[START OF DATA SHOWN]
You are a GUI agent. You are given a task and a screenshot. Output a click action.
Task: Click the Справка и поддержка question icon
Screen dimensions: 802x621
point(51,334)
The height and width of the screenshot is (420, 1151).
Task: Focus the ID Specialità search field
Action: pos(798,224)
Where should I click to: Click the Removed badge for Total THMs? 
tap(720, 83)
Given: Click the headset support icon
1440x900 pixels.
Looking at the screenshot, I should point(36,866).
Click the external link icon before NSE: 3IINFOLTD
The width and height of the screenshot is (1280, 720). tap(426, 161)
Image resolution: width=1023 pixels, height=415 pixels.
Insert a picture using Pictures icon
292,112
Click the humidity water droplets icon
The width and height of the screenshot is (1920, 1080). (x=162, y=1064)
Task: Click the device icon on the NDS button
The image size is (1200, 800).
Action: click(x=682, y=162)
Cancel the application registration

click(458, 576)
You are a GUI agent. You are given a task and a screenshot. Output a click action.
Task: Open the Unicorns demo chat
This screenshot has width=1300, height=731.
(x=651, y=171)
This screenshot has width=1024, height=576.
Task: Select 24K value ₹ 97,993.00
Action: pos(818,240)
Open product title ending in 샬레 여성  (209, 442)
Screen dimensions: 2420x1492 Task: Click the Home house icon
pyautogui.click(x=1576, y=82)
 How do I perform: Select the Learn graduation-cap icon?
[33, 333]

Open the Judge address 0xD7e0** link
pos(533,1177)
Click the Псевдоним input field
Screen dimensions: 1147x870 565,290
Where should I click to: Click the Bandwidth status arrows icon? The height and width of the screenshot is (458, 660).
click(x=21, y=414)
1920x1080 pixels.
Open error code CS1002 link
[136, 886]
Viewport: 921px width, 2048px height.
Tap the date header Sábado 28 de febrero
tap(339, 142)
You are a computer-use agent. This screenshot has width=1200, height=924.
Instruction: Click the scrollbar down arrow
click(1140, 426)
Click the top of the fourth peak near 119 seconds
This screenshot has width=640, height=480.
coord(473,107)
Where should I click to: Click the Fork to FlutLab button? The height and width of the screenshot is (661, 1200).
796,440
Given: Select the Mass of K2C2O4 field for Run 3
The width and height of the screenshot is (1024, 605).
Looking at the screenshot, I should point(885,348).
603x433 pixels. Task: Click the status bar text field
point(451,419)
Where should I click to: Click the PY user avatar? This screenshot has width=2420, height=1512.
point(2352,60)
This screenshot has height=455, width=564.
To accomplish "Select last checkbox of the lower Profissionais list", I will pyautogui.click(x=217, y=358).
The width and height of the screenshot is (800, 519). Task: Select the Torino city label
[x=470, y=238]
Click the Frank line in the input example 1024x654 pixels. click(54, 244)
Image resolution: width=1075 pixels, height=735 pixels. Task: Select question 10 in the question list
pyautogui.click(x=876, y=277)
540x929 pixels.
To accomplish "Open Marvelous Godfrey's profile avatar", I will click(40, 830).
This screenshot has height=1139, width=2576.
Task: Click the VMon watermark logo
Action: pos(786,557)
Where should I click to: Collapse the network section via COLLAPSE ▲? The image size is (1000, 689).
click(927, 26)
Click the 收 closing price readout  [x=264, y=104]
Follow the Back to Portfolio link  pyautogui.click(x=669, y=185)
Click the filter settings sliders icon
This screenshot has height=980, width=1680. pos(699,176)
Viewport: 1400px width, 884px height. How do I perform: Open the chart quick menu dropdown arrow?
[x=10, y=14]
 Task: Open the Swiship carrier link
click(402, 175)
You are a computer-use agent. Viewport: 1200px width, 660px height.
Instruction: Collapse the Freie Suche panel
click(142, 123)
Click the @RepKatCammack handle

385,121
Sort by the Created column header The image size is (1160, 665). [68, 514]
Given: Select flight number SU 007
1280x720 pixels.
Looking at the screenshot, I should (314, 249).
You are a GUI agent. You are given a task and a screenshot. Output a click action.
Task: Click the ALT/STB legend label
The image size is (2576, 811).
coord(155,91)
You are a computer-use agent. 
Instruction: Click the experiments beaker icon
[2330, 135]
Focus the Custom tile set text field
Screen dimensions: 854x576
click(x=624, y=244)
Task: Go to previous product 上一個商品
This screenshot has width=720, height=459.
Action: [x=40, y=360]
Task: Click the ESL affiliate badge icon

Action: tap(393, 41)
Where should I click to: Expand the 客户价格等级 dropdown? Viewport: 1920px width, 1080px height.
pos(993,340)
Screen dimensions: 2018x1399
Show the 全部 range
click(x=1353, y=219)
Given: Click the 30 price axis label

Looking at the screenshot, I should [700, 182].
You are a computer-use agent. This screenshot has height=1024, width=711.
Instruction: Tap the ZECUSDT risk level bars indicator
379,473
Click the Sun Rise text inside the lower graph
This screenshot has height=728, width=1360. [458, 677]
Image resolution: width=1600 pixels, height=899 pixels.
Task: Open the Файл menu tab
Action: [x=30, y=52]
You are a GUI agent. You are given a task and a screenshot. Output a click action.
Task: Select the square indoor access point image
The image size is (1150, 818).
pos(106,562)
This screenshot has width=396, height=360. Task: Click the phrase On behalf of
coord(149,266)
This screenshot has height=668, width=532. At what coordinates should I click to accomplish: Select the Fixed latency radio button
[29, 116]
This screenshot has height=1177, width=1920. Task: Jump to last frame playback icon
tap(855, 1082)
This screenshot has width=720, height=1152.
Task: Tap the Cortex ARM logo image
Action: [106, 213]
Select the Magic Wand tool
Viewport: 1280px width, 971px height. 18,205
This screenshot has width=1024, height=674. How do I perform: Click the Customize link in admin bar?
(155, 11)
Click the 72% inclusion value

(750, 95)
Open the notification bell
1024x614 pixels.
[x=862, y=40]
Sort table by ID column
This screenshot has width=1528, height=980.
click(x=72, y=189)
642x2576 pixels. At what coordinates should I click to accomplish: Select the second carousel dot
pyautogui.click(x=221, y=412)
[END OF DATA SHOWN]
# GOAL OF THE EXERCISE
Rewrite all the lines above, putting "Lasso" in place of "Magic Wand" and leaving everything else the same.

# EXERCISE ANSWER
You are a GUI agent. You are given a task and a screenshot. Output a click action.
Task: Click the Справка и поддержка question icon
Screen dimensions: 802x621
point(51,334)
The height and width of the screenshot is (420, 1151).
Task: Focus the ID Specialità search field
Action: pos(798,224)
Where should I click to: Click the Removed badge for Total THMs? 
tap(720, 83)
Given: Click the headset support icon
1440x900 pixels.
Looking at the screenshot, I should point(36,866).
Click the external link icon before NSE: 3IINFOLTD
The width and height of the screenshot is (1280, 720). tap(426, 161)
Image resolution: width=1023 pixels, height=415 pixels.
Insert a picture using Pictures icon
292,112
Click the humidity water droplets icon
The width and height of the screenshot is (1920, 1080). (x=162, y=1064)
Task: Click the device icon on the NDS button
The image size is (1200, 800).
Action: click(x=682, y=162)
Cancel the application registration

click(458, 576)
You are a GUI agent. You are given a task and a screenshot. Output a click action.
Task: Open the Unicorns demo chat
This screenshot has width=1300, height=731.
(x=651, y=171)
This screenshot has width=1024, height=576.
Task: Select 24K value ₹ 97,993.00
Action: pos(818,240)
Open product title ending in 샬레 여성  (209, 442)
Screen dimensions: 2420x1492 Task: Click the Home house icon
pyautogui.click(x=1576, y=82)
 How do I perform: Select the Learn graduation-cap icon?
[33, 333]

Open the Judge address 0xD7e0** link
pos(533,1177)
Click the Псевдоним input field
Screen dimensions: 1147x870 565,290
Where should I click to: Click the Bandwidth status arrows icon? The height and width of the screenshot is (458, 660).
click(x=21, y=414)
1920x1080 pixels.
Open error code CS1002 link
[136, 886]
Viewport: 921px width, 2048px height.
Tap the date header Sábado 28 de febrero
tap(339, 142)
You are a computer-use agent. This screenshot has width=1200, height=924.
Instruction: Click the scrollbar down arrow
click(1140, 426)
Click the top of the fourth peak near 119 seconds
This screenshot has width=640, height=480.
coord(473,107)
Where should I click to: Click the Fork to FlutLab button? The height and width of the screenshot is (661, 1200).
796,440
Given: Select the Mass of K2C2O4 field for Run 3
The width and height of the screenshot is (1024, 605).
Looking at the screenshot, I should point(885,348).
603x433 pixels. Task: Click the status bar text field
point(451,419)
Where should I click to: Click the PY user avatar? This screenshot has width=2420, height=1512.
point(2352,60)
This screenshot has height=455, width=564.
To accomplish "Select last checkbox of the lower Profissionais list", I will pyautogui.click(x=217, y=358).
The width and height of the screenshot is (800, 519). Task: Select the Torino city label
[x=470, y=238]
Click the Frank line in the input example 1024x654 pixels. click(54, 244)
Image resolution: width=1075 pixels, height=735 pixels. Task: Select question 10 in the question list
pyautogui.click(x=876, y=277)
540x929 pixels.
To accomplish "Open Marvelous Godfrey's profile avatar", I will click(40, 830).
This screenshot has height=1139, width=2576.
Task: Click the VMon watermark logo
Action: pos(786,557)
Where should I click to: Collapse the network section via COLLAPSE ▲? The image size is (1000, 689).
click(927, 26)
Click the 收 closing price readout  [x=264, y=104]
Follow the Back to Portfolio link  pyautogui.click(x=669, y=185)
Click the filter settings sliders icon
This screenshot has height=980, width=1680. pos(699,176)
Viewport: 1400px width, 884px height. How do I perform: Open the chart quick menu dropdown arrow?
[x=10, y=14]
 Task: Open the Swiship carrier link
click(402, 175)
You are a computer-use agent. Viewport: 1200px width, 660px height.
Instruction: Collapse the Freie Suche panel
click(142, 123)
Click the @RepKatCammack handle

385,121
Sort by the Created column header The image size is (1160, 665). [68, 514]
Given: Select flight number SU 007
1280x720 pixels.
Looking at the screenshot, I should (314, 249).
You are a GUI agent. You are given a task and a screenshot. Output a click action.
Task: Click the ALT/STB legend label
The image size is (2576, 811).
coord(155,91)
You are a computer-use agent. 
Instruction: Click the experiments beaker icon
[2330, 135]
Focus the Custom tile set text field
Screen dimensions: 854x576
click(x=624, y=244)
Task: Go to previous product 上一個商品
This screenshot has width=720, height=459.
Action: [x=40, y=360]
Task: Click the ESL affiliate badge icon

Action: tap(393, 41)
Where should I click to: Expand the 客户价格等级 dropdown? Viewport: 1920px width, 1080px height.
pos(993,340)
Screen dimensions: 2018x1399
Show the 全部 range
click(x=1353, y=219)
Given: Click the 30 price axis label

Looking at the screenshot, I should [700, 182].
You are a computer-use agent. This screenshot has height=1024, width=711.
Instruction: Tap the ZECUSDT risk level bars indicator
379,473
Click the Sun Rise text inside the lower graph
This screenshot has height=728, width=1360. [458, 677]
Image resolution: width=1600 pixels, height=899 pixels.
Task: Open the Файл menu tab
Action: [x=30, y=52]
You are a GUI agent. You are given a task and a screenshot. Output a click action.
Task: Select the square indoor access point image
The image size is (1150, 818).
pos(106,562)
This screenshot has width=396, height=360. Task: Click the phrase On behalf of
coord(149,266)
This screenshot has height=668, width=532. At what coordinates should I click to accomplish: Select the Fixed latency radio button
[29, 116]
This screenshot has height=1177, width=1920. Task: Jump to last frame playback icon
tap(855, 1082)
This screenshot has width=720, height=1152.
Task: Tap the Cortex ARM logo image
Action: [106, 213]
Select the Lasso tool
Viewport: 1280px width, 971px height. 18,205
This screenshot has width=1024, height=674. How do I perform: Click the Customize link in admin bar?
(155, 11)
Click the 72% inclusion value

(750, 95)
Open the notification bell
1024x614 pixels.
[x=862, y=40]
Sort table by ID column
This screenshot has width=1528, height=980.
click(x=72, y=189)
642x2576 pixels. At what coordinates should I click to accomplish: Select the second carousel dot
pyautogui.click(x=221, y=412)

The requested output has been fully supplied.